Abu el-Haj is the author of Facts on the Ground: Archaeological Practice and Territorial Self-Fashioning in Israeli Society, a very controversial book that deals with archaeology in Israel. In her book, Abu el-Haj considers Israel to be an illegitimate, “colonial settler” enterprise.
Abu el-Haj wrote in her book that “what was considered to have been ancient Jewish national existence and sovereignty in their homeland” is “a tale best understood as the modern nation’s origin myth transported into the realm of history.”
In his evaluation of Abu el-Haj’s book, Trueman wrote:
Although it may seen incredible that a book could commit a more flagrant violation of scholarly standards than to dismiss the vast body of archaeological and documentary evidence for the existence of the ancient Jewish and Israelite kingdoms, Abu El Haj manages to do so when she excuses the deliberate destruction of archaeological sites when it is done by Palestinians for political purposes. In Abu El Haj’s view, deliberately destroying ancient buildings is not to be condemned, it is to be “analyzed as a form of resistance to the Israeli state.”
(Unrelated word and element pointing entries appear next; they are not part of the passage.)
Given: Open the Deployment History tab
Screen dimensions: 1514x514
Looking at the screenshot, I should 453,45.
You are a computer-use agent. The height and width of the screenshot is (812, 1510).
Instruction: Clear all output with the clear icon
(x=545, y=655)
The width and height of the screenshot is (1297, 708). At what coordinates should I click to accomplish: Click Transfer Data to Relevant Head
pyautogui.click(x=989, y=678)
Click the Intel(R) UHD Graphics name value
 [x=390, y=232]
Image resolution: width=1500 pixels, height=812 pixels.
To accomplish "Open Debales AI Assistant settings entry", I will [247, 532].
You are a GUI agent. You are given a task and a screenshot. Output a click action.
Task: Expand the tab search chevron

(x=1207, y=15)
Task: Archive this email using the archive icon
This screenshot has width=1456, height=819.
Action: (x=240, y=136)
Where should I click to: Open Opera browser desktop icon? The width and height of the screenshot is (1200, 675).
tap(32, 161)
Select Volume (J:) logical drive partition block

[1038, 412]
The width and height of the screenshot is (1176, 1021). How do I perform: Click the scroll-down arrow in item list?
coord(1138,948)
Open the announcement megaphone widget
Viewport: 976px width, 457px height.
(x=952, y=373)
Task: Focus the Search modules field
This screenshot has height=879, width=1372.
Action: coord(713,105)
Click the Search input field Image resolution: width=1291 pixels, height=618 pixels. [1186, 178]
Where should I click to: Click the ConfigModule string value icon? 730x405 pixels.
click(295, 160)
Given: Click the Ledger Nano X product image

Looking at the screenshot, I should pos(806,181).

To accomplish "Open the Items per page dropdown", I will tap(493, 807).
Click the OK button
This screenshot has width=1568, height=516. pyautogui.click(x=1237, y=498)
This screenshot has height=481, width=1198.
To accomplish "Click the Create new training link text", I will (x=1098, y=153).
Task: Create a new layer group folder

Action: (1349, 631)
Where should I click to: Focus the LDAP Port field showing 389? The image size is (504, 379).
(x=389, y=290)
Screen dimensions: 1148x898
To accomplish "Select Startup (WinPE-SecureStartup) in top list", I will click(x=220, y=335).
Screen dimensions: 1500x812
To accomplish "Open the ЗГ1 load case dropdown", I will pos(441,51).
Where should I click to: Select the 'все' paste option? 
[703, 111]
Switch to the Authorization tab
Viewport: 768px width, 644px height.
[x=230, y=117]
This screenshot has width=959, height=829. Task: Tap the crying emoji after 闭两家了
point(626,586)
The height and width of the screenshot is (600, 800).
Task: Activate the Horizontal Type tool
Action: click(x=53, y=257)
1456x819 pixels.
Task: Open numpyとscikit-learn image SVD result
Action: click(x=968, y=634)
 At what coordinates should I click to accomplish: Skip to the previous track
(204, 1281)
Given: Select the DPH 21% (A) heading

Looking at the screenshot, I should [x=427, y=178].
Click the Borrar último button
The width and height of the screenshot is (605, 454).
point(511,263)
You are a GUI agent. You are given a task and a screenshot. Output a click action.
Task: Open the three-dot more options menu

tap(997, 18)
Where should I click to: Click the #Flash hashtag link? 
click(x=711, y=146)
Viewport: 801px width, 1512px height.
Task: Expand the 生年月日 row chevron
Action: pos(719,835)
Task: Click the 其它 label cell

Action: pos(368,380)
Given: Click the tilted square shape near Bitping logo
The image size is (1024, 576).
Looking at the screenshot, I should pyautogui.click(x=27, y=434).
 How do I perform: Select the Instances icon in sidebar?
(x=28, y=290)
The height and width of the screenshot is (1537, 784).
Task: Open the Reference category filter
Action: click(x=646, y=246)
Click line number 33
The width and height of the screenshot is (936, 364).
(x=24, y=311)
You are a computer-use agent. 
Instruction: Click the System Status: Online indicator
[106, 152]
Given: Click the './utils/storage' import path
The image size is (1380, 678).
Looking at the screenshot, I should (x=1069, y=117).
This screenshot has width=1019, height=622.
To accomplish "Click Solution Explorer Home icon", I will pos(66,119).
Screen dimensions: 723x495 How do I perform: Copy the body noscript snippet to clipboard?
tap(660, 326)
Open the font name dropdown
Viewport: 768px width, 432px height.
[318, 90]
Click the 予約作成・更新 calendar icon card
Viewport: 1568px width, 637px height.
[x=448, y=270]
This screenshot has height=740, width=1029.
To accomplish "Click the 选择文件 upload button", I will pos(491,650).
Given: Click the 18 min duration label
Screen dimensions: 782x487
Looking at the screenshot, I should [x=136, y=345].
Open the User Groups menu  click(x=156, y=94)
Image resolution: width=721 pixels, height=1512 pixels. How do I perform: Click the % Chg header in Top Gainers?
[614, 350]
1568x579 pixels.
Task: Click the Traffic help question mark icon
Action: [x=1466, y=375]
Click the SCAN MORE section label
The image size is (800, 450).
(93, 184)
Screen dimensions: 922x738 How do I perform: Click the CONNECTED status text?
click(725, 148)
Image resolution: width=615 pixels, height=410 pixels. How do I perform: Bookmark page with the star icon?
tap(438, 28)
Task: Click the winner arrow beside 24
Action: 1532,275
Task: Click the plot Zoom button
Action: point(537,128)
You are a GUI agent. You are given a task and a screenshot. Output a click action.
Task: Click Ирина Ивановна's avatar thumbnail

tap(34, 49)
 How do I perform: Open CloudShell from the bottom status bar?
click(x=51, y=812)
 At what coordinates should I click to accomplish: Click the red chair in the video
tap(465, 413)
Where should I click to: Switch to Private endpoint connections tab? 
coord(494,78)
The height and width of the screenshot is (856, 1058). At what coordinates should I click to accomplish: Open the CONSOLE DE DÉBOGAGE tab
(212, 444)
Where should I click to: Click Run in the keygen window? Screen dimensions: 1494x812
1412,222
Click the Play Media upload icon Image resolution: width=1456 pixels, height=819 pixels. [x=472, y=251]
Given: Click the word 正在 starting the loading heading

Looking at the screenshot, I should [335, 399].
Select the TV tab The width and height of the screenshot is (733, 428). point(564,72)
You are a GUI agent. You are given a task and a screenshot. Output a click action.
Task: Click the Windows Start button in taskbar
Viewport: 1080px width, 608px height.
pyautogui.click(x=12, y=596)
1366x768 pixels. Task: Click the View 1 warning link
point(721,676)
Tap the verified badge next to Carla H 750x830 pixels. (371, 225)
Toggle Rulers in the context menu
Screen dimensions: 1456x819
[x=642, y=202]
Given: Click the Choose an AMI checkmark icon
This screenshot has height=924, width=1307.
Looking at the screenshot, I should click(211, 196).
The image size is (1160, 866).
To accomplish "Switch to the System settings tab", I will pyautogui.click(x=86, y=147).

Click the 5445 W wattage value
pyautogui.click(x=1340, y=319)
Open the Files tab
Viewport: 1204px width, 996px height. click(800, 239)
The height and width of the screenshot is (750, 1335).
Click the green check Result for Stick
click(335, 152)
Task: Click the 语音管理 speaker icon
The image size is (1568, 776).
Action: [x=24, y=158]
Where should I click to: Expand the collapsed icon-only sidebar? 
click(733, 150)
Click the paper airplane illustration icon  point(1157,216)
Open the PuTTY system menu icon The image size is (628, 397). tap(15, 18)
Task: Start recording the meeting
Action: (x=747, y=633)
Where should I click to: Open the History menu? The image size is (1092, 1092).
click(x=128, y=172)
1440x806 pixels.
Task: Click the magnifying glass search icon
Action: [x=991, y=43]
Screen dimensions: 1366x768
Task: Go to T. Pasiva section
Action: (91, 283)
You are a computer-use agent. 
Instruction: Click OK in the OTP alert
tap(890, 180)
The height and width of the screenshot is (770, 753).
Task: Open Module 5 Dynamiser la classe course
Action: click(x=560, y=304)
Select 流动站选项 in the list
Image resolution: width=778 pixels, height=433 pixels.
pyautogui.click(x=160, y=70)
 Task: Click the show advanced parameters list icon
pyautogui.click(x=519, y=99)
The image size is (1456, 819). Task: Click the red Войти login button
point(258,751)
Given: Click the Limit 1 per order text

The deliberate destruction of archaeological artifacts, “Needs to be understood in relation to a colonial-national history in which modern political rights have been substantiated in and expanded through the material signs of historic presence. In destroying the tomb, Palestinian demonstrators eradicated one’’fact on the ground.’”
An extensive and critical review of Facts on the Ground: Archaeological Practice and Territorial Self-Fashioning in Israeli Society was written by Alexander H. Joffe and published in the Journal of Near Eastern Studies 64 (2005) 297-304. Those interested in reading a scholarly review of Abu el-Haj’s book can read it here in a PDF format.
The issue of tenure in universities and seminaries is directly related to the issue of academic freedom. Academic freedom is concerned with free inquiry in the classroom. However, academic freedom does not obviate the requirements for responsible scholarship.
Professors should be free to discuss controversial issues in the classroom. However, when a professor writes on controversial issues, it becomes imperative that the professor does not violate standards set by an institution to guide the work of its professors.
Theological schools and universities have different criteria for granting tenure to their professors. In theological schools professors must teach within the parameters of a doctrinal statement. Faculty members are free to teach, carry on research, and publish in their area of competence. Faculty members in a theological school also represent their institution. For this reason, faculty members agree to subscribe to a doctrinal standard that will guide their work in and out of the classroom.
Faculty members in a state university are free from these limitations. In secular universities professors have the freedom to teach and write in their area of competence and they do so without harassment or limitations. Joffe’s review of Abu el-Haj’s book indicates that the book is biased, ill-informed, and without scholarly merit because she is writing outside of her area of competence. However, because of the university’s system of academic freedom, it is doubtful that Nadia Abu el-Haj will be denied tenure.